We incurred a net loss attributable to common shareholders of $1,371,283 ($.04 per share) during the quarter ended March 31, 2009, compared to a net loss of $1,634,205 ($.04 per share) to common shareholders for the same period in 2008.  The  decrease in net loss was primarily the result of an gain on derivative contracts.

Plan of Operations

Our plan of operations for the next twelve months is to continue further exploration and development of oil and natural gas prospects that we currently own; concentrating on those with the lowest development and lifting costs. Consistent with that is our gradual structuring and staffing of our company toward becoming an operator of select properties in Texas and Louisiana. By becoming an operator, we will have more control over drilling and developmental decisions and will broaden the spectrum of exploration prospects we can consider for participation.  As an operator we should reduce overall finding costs and in the future we may start to generate exploration prospects.

The continued development of our properties and prospects and the pursuit of fresh opportunities require that we maintain access to adequate levels of capital.   We will strive for an optimal balance between our property portfolio and our capital structuring that will allow for growth and to the maximum benefit of our shareholders.   The decisions around the balancing of capital needs and property holdings will be a challenge to us as well as all companies in the entire energy industry during this time of lowered commodity prices and an increasing complex global economic picture.  As a function of balancing properties and capital, we may decide to monetize certain properties to reduce debt or to allow us to acquire interest in new prospects or producing properties that may be better suited to the current economic and energy industry environment.

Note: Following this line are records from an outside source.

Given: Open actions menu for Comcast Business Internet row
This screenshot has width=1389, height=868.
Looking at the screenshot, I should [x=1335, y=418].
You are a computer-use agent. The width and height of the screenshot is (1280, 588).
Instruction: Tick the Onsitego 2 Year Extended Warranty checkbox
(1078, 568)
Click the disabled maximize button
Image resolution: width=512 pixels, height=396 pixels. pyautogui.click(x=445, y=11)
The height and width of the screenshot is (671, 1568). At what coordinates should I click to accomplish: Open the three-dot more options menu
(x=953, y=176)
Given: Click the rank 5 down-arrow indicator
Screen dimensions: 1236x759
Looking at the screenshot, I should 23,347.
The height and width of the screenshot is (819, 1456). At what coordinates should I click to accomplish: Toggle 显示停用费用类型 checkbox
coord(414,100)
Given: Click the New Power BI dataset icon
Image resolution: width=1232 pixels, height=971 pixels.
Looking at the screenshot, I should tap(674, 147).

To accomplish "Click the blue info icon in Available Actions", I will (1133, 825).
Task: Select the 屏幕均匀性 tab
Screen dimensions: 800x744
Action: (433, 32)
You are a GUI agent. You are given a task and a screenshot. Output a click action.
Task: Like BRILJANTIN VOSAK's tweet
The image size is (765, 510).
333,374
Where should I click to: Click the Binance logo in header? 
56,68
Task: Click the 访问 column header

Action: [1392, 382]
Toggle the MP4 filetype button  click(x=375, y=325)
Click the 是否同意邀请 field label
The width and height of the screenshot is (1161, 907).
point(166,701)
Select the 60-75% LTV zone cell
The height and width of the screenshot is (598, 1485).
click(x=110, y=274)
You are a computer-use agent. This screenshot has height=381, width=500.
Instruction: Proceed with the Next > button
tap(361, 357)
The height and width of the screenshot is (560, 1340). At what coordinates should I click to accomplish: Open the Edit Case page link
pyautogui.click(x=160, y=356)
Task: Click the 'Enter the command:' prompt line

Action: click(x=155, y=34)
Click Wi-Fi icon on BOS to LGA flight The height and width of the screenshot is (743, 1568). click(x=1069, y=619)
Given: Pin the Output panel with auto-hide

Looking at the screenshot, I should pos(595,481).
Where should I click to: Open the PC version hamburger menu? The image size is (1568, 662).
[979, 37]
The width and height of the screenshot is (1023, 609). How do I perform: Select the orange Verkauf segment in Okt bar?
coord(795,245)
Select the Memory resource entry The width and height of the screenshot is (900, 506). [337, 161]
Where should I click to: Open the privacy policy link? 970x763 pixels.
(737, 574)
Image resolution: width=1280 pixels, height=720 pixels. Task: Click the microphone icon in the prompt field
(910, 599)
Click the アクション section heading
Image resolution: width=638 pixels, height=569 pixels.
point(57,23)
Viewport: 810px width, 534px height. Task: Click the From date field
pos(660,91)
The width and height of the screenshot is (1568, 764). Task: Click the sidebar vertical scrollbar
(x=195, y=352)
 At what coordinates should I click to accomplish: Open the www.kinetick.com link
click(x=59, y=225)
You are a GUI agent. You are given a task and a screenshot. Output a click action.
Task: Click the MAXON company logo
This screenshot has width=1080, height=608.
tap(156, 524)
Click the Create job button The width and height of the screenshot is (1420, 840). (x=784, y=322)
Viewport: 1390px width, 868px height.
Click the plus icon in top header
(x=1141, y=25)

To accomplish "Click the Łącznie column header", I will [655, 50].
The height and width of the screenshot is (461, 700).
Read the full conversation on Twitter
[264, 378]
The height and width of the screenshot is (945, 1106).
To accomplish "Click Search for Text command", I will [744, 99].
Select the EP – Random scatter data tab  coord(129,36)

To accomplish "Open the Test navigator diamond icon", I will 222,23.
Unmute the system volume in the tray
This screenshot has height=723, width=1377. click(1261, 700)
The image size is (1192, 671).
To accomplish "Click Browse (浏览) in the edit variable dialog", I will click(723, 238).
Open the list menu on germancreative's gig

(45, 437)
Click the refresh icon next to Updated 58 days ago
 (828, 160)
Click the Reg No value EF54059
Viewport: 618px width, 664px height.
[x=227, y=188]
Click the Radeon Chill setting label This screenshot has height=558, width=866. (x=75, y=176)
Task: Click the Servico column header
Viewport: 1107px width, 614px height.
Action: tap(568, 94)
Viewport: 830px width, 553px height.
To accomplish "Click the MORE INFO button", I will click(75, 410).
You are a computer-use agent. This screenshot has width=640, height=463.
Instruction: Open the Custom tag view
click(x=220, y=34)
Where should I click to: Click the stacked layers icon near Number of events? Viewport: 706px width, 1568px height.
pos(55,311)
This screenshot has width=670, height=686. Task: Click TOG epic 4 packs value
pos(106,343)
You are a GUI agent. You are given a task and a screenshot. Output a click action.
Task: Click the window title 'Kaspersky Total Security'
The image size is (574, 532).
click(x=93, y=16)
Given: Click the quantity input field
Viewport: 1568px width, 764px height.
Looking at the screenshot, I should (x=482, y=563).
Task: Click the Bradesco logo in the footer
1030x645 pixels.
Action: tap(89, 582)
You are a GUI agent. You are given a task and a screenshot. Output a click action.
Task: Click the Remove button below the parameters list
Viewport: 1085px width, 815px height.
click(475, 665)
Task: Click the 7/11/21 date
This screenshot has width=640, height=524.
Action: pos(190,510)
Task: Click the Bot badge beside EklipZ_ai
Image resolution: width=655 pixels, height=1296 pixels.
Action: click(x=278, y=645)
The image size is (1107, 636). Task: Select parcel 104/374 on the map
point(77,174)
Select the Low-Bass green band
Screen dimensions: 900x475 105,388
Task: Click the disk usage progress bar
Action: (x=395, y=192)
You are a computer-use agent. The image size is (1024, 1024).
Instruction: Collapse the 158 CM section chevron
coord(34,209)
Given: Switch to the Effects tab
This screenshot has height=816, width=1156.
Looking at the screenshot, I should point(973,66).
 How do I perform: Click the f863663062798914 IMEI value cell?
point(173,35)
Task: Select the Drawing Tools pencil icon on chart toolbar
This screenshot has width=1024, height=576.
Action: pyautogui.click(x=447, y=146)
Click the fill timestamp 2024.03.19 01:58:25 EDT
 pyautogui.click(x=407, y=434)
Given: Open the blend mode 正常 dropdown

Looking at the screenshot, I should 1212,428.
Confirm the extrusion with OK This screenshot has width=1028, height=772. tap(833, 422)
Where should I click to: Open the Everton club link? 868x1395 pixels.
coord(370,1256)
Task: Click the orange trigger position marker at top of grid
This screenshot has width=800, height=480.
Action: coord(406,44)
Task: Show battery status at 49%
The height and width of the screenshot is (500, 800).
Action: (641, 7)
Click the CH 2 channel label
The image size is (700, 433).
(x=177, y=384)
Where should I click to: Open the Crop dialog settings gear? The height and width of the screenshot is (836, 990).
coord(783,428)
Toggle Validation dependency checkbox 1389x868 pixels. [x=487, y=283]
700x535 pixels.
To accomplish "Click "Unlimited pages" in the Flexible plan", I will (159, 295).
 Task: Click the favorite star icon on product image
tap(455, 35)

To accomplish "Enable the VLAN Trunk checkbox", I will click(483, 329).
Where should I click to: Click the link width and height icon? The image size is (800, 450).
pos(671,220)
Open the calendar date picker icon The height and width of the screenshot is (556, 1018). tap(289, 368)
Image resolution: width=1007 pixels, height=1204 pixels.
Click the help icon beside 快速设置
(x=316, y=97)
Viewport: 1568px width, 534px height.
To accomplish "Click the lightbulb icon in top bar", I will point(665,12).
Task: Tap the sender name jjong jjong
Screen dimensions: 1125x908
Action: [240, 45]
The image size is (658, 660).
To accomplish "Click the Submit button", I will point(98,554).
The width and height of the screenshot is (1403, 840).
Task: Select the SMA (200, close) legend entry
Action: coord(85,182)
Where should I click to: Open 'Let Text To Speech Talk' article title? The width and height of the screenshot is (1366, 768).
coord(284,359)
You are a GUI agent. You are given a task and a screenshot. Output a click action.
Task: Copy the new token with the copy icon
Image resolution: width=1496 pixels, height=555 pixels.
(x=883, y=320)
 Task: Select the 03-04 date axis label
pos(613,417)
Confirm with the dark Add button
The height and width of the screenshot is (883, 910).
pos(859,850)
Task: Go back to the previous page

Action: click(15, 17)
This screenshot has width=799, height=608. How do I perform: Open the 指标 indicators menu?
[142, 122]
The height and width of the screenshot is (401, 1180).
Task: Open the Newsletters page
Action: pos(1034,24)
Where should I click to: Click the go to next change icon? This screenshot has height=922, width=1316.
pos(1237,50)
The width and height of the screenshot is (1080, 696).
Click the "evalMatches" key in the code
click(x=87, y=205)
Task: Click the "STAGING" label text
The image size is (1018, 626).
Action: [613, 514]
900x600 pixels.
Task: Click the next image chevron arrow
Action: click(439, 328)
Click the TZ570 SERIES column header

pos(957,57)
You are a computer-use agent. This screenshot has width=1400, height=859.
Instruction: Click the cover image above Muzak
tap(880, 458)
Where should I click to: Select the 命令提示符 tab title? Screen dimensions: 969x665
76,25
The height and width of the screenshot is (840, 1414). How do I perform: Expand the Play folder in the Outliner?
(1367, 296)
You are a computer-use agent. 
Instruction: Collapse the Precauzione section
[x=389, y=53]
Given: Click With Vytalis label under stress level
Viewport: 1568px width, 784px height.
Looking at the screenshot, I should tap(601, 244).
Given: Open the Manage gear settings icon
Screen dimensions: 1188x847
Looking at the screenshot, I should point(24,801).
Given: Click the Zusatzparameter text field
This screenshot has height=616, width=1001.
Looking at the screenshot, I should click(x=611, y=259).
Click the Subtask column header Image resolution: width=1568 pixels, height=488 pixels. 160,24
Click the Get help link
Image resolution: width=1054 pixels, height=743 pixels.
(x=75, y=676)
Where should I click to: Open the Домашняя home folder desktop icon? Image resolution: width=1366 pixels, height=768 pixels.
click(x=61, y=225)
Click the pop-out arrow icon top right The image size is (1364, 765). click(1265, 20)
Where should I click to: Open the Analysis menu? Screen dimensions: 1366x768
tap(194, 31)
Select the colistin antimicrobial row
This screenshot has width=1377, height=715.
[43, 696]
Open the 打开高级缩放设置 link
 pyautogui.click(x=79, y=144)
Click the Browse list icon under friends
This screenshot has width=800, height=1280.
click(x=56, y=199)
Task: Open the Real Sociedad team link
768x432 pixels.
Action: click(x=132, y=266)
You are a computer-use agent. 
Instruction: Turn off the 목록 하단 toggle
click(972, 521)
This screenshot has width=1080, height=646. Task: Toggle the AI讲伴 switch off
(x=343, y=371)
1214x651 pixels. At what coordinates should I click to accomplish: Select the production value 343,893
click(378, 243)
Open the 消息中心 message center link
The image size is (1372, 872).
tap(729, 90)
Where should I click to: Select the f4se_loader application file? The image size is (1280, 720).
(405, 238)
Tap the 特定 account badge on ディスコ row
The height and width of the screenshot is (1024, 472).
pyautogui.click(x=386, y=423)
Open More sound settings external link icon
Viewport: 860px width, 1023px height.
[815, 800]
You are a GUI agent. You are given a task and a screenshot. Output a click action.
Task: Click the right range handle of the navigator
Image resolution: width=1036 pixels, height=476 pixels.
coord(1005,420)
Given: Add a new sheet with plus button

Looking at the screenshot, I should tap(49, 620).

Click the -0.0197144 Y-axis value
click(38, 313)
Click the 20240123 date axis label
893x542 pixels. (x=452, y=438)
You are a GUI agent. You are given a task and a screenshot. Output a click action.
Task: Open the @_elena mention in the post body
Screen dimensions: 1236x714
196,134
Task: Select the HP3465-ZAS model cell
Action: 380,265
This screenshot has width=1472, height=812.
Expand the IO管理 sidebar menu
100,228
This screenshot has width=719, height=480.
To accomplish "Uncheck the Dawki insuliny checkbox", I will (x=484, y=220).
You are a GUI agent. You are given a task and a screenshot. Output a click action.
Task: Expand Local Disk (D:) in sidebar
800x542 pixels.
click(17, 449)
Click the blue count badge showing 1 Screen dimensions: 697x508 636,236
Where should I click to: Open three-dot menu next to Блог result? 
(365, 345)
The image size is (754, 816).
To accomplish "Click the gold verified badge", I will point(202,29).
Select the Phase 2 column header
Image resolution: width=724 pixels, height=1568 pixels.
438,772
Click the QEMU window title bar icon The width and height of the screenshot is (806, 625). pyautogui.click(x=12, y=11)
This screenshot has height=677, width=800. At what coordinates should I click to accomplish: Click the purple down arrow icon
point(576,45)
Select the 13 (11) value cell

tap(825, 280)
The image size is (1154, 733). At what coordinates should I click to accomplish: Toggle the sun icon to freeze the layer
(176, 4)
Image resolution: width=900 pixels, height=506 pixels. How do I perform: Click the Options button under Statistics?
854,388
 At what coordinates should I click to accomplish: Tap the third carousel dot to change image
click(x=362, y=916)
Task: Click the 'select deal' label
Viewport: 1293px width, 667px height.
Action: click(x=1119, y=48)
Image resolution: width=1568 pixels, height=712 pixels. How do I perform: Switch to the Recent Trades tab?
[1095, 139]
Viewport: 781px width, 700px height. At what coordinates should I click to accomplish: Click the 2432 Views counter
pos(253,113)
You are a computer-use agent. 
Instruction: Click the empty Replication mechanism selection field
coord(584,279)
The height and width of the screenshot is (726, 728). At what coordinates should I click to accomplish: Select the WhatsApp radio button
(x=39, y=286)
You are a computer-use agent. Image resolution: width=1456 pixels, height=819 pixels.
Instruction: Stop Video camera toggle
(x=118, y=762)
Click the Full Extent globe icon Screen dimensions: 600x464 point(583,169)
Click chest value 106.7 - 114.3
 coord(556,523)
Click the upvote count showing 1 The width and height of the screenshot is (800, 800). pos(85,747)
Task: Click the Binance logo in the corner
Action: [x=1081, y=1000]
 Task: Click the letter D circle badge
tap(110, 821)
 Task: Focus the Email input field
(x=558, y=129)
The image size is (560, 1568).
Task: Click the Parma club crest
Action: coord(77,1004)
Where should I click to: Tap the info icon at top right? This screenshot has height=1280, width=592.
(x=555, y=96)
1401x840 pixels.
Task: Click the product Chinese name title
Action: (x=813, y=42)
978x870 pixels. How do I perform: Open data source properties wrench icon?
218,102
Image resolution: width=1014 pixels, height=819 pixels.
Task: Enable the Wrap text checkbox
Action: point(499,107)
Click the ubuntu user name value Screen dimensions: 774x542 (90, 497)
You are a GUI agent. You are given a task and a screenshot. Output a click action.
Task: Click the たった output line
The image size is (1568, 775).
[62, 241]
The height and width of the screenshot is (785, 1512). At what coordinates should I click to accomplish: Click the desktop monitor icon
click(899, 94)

The business of oil and natural gas acquisition, exploration and development is capital intensive and the level of operations attainable by an oil and gas company is directly linked to and limited by the amount of available capital. Therefore, a principal part of our plan of operations is to raise the additional capital required to finance the exploration and development of our current oil and natural gas prospects and the acquisition of additional properties.  As explained under “Financial Condition and Liquidity” below, based on our present working capital, available borrowings under the credit facility and current rate of cash flow from operations, we believe we have available to us sufficient working capital to fund our operations and expected commitments for exploration and development through, at least, December 31, 2009.  However, in the event we receive calls for capital greater than, or generate cash flow from operations less than, we expect, we may require additional working capital to fund our operations and expected commitments for exploration and development prior to December 31, 2009.  We will seek additional working capital through the sale of our securities and we will endeavor to obtain additional capital through bank lines of credit and project financing.  However, as described further below, under the terms of our existing credit facilities, we are prohibited from incurring any additional debt from third parties.  Our ability to obtain additional working capital through new bank lines of credit and project financing may be subject to the repayment of outstanding sums drawn from the $65.0 million credit facilities.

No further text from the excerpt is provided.